The goal of this package is to establish well tested, comprehensive functions for the detection of Acute Kidney Injury (AKI) in time series data, according to the Kidney Disease Improving Global Outcomes (KDIGO) Criteria, established in 2012 [^kdigo].
![](img/kdigo_criteria.png)

## Installation

```shell
pip install git+https://github.com/aidh-ms/pyAKI
```

## Usage

```python
import pandas as pd

from pyAKI.probes import Dataset, DatasetType
from pyAKI.kdigo import Analyser

data = [
    Dataset(DatasetType.URINEOUTPUT, pd.DataFrame()),
    Dataset(DatasetType.CREATININE, pd.DataFrame()),
    Dataset(DatasetType.DEMOGRAPHICS, pd.DataFrame()),
    Dataset(DatasetType.RRT, pd.DataFrame()),
]

analyser = Analyser(data)
results: pd.Dataframe =  analyser.process_stays()
```

### Tests

```shell
pytest --cov=. test/
```

### Acknowledgement

We encourage all users to use pyAKI in their scientific work.
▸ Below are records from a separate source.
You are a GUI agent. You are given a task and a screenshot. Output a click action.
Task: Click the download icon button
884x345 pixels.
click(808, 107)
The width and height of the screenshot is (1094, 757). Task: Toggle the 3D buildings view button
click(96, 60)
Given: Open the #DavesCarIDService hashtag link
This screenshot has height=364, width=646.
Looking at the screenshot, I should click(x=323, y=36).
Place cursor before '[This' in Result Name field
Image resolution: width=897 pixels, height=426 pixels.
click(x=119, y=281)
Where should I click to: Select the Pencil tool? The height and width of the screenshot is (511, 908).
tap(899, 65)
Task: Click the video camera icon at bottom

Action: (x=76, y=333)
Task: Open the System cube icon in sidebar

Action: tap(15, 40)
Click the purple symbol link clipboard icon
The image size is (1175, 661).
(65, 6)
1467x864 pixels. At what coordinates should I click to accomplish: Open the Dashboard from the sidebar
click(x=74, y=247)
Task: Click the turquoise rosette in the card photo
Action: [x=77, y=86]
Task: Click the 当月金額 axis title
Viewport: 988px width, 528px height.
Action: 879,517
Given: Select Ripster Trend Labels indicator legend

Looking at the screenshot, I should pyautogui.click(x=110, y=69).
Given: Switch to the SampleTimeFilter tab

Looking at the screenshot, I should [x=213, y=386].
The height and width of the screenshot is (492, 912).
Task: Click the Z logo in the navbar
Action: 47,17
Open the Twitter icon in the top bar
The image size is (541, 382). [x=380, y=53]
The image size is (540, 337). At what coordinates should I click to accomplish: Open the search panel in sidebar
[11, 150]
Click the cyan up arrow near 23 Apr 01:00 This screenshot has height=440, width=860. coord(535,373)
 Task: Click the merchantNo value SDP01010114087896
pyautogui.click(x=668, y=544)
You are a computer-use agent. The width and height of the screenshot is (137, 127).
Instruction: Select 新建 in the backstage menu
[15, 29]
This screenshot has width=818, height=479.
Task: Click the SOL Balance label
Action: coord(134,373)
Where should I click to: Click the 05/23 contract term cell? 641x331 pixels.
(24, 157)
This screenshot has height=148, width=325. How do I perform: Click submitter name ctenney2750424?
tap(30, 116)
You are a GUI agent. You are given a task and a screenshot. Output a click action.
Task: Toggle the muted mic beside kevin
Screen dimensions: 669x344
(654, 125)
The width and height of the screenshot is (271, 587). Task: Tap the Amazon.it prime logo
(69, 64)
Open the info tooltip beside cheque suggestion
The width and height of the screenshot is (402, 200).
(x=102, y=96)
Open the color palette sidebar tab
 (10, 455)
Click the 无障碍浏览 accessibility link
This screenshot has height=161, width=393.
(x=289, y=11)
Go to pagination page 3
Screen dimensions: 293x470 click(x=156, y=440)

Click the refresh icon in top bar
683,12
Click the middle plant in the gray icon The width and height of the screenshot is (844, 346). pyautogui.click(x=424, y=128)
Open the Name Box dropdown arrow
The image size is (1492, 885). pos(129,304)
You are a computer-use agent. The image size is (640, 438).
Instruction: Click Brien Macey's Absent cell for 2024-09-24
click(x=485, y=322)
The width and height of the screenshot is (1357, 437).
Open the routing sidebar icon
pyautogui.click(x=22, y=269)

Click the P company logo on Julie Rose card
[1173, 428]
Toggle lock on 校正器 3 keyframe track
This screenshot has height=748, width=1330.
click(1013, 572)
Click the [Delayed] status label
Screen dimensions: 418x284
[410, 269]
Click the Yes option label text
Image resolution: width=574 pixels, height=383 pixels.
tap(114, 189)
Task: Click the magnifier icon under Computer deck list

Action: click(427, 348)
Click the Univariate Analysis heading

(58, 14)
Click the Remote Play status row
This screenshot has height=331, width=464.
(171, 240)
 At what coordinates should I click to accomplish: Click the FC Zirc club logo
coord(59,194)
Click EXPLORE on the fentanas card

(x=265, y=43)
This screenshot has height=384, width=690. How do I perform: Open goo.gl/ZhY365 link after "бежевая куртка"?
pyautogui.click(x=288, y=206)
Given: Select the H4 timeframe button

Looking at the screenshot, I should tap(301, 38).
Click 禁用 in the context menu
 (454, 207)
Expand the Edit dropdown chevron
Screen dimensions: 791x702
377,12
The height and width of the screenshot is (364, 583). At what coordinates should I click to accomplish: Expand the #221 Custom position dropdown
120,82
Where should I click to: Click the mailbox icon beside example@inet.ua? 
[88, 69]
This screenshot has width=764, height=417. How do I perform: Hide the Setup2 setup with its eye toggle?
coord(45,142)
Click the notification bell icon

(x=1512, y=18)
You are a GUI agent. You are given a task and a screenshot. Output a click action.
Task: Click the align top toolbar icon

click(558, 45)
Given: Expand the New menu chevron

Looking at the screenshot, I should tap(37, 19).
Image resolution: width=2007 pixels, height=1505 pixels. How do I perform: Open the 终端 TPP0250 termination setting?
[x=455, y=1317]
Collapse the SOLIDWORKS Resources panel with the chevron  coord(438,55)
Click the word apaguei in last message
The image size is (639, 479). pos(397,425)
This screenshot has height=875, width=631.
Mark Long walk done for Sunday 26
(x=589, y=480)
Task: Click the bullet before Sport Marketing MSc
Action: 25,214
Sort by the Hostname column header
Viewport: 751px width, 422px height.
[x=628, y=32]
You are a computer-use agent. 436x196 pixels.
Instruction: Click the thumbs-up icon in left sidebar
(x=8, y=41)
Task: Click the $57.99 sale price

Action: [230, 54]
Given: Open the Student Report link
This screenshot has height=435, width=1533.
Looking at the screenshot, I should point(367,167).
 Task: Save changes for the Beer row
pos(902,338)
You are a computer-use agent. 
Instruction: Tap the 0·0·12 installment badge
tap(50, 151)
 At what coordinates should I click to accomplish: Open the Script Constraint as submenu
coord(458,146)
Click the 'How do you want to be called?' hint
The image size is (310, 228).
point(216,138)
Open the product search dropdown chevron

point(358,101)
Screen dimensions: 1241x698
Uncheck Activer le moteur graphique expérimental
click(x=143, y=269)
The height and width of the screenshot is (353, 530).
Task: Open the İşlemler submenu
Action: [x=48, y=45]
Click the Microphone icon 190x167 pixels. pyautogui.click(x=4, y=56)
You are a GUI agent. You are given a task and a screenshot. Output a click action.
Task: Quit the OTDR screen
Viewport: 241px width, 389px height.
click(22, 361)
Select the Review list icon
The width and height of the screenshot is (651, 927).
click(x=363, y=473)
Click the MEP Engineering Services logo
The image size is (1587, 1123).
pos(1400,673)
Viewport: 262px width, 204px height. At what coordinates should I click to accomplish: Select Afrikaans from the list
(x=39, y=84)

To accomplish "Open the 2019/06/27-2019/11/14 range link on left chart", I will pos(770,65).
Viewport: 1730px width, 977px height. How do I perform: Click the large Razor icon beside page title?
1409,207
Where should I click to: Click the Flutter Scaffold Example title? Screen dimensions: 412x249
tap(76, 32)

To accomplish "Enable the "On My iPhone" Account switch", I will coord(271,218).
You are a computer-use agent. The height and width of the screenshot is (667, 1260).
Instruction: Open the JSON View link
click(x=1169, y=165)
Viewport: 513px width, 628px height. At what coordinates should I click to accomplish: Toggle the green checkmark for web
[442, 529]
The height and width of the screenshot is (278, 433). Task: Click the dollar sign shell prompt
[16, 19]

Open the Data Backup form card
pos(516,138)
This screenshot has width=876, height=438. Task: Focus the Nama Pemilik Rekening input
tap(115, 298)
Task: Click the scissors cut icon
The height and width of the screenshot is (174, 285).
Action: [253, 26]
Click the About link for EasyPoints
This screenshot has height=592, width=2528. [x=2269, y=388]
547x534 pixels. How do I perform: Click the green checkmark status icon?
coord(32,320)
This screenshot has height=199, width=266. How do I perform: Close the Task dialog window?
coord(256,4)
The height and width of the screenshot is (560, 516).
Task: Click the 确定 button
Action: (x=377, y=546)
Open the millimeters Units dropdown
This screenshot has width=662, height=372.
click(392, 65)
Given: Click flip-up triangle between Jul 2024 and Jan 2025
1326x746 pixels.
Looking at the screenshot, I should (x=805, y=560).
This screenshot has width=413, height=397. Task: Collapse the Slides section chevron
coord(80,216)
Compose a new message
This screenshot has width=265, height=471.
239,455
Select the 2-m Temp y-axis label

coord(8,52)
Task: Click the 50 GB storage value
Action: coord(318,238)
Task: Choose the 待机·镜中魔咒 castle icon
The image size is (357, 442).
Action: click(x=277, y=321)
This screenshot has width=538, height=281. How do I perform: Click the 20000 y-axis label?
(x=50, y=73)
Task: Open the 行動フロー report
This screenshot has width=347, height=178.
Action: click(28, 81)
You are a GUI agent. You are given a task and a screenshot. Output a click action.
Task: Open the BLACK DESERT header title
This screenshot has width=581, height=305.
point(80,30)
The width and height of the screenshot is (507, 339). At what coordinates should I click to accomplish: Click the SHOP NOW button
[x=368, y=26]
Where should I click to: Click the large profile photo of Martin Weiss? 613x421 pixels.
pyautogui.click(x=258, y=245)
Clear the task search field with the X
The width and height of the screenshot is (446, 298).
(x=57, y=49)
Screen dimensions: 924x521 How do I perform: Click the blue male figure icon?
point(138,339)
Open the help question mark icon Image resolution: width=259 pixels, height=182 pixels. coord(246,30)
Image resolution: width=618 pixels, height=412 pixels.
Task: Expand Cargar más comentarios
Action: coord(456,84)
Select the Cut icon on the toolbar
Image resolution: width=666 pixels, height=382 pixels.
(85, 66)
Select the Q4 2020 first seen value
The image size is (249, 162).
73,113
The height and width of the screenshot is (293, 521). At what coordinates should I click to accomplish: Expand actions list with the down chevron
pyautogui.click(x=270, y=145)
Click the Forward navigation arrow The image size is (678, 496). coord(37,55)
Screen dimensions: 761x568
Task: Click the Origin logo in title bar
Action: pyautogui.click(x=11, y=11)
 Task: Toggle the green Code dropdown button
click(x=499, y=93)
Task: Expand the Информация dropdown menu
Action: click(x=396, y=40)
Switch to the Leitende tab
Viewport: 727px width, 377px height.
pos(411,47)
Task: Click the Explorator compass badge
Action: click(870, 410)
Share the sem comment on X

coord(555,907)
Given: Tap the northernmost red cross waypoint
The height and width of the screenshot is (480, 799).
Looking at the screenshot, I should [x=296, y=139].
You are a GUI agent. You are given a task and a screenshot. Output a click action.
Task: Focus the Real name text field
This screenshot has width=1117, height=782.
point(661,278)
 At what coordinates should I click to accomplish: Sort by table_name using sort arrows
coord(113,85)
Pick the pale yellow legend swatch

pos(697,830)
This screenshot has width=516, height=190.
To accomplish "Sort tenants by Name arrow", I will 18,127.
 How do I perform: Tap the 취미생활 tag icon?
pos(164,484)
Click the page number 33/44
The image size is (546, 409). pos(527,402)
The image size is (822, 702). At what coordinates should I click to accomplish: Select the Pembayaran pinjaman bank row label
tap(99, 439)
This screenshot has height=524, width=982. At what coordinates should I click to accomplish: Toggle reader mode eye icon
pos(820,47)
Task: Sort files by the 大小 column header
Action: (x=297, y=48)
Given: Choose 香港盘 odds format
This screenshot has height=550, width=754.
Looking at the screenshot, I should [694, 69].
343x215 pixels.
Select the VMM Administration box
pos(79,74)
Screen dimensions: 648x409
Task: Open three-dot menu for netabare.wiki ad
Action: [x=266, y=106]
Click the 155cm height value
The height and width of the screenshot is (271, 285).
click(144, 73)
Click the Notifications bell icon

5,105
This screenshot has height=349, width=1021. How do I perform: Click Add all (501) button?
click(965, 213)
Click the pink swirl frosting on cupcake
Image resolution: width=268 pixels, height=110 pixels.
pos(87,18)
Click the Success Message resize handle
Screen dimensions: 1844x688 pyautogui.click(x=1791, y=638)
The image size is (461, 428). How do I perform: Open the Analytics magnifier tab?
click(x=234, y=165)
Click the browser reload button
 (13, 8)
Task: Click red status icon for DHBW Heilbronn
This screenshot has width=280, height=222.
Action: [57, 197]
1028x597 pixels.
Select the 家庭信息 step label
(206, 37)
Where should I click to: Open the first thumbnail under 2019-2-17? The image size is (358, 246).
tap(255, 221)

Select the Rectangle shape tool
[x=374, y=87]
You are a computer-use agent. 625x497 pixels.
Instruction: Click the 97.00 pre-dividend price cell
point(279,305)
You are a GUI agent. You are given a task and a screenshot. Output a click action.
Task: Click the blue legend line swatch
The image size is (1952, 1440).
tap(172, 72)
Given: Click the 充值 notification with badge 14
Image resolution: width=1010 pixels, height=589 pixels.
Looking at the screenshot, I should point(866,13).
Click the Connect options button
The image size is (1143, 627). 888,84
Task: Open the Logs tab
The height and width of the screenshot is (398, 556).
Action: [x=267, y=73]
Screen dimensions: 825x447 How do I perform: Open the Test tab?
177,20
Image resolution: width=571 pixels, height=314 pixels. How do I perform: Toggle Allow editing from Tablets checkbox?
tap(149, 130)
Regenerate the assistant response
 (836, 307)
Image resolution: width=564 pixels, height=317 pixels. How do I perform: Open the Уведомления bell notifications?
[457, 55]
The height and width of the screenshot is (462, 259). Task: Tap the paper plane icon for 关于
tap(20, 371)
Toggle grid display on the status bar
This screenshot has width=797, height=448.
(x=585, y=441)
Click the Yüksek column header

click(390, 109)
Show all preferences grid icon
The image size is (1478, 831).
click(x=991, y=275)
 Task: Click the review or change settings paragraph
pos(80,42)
Doing so, please use the following citation:
```
@misc{porschen2024pyaki,
    title={pyAKI - An Open Source Solution to Automated KDIGO classification},
    author={Christian Porschen and Jan Ernsting and Paul Brauckmann and Raphael Weiss and Till Würdemann and Hendrik Booke and Wida Amini and Ludwig Maidowski and Benjamin Risse and Tim Hahn and Thilo von Groote},
    year={2024},
    eprint={2401.12930},
    archivePrefix={arXiv},
    primaryClass={cs.LG}
}
```
Our paper can be found on [arxiv](https://arxiv.org/abs/2401.12930).
[^kdigo]: Improving Global Outcomes (KDIGO) Acute Kidney Injury Work Group. KDIGO Clinical Practice Guideline for Acute Kidney Injury. Kidney inter., Suppl. 2012; 2: 1–138.